Is the line $$y=5x-1$$ a tangent to the curve $$y=x^{2}+3x-1$$? Give reasons for your answer.

Answer

**step1** Understanding the Problem's Goal

We are asked to determine if the line described by $$y=5x-1$$ is tangent to the curve described by $$y=x^{2}+3x-1$$. A line is tangent to a curve if they meet at exactly one point. If they meet at more than one point, the line is called a secant line.

**step2** Strategy for Determining Intersection

To find if and where the line and curve meet, we can choose different values for 'x' and calculate the corresponding 'y' values for both the line and the curve. If the 'y' values are the same for a given 'x', then that point is an intersection point.

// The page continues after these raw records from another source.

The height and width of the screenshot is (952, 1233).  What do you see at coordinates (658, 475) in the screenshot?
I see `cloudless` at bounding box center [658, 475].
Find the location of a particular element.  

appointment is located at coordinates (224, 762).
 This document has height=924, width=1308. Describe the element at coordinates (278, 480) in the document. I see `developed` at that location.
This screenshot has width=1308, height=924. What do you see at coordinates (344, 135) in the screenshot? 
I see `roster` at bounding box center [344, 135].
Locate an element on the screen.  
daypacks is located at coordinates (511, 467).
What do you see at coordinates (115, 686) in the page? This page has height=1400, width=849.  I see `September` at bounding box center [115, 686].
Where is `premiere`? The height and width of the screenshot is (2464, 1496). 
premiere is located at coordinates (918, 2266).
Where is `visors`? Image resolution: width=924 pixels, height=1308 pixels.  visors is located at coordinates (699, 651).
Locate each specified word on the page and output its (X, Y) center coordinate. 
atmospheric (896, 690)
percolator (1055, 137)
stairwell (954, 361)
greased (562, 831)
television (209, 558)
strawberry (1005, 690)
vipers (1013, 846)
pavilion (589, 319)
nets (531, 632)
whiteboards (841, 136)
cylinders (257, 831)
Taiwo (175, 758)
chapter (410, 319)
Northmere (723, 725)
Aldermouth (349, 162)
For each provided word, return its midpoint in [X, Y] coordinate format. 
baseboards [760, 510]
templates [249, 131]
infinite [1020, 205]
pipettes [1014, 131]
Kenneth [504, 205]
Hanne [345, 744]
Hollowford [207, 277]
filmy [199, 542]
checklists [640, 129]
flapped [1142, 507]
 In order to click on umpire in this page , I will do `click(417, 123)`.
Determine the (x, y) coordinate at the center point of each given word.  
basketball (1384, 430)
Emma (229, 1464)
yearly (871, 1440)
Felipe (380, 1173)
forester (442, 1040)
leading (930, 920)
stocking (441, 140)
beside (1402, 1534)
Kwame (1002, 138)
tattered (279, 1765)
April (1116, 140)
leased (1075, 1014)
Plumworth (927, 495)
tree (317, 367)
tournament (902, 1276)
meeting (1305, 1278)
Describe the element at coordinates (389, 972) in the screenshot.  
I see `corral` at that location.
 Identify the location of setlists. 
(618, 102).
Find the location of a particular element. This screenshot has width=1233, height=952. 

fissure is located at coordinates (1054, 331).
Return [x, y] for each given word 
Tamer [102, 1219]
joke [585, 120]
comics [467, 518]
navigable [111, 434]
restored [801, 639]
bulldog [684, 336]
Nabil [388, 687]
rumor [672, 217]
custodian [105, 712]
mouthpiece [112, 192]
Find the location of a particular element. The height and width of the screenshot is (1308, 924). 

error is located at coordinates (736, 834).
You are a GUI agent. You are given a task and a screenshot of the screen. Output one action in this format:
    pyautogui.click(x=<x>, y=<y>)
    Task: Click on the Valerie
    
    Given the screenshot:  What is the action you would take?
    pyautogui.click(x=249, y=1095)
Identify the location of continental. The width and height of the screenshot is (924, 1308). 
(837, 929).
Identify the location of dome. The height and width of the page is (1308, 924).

**step3** Checking for Intersection at x = 0

Let's start by checking 'x' when it is 0.
For the line, substitute $$x=0$$ into its equation: $$y = 5 \times 0 - 1 = 0 - 1 = -1$$.
For the curve, substitute $$x=0$$ into its equation: $$y = 0 \times 0 + 3 \times 0 - 1 = 0 + 0 - 1 = -1$$.
Since both the line and the curve give $$y=-1$$ when $$x=0$$, they intersect at the point $$(0, -1)$$. This is one point where they meet.

**step4** Checking for Intersection at x = 2

To see if there are other intersection points, let's try another value for 'x'. For example, let's check 'x' when it is 2.
For the line, substitute $$x=2$$ into its equation: $$y = 5 \times 2 - 1 = 10 - 1 = 9$$.
For the curve, substitute $$x=2$$ into its equation: $$y = 2 \times 2 + 3 \times 2 - 1 = 4 + 6 - 1 = 10 - 1 = 9$$.
Since both the line and the curve give $$y=9$$ when $$x=2$$, they intersect at the point $$(2, 9)$$. This is a second distinct point where they meet.

**step5** Forming the Conclusion

We have found two different points where the line $$y=5x-1$$ and the curve $$y=x^{2}+3x-1$$ intersect: $$(0, -1)$$ and $$(2, 9)$$.
Because a tangent line must touch the curve at exactly one point, and we found two points of intersection, the given line is not tangent to the curve. Instead, it is a secant line that passes through the curve at two locations.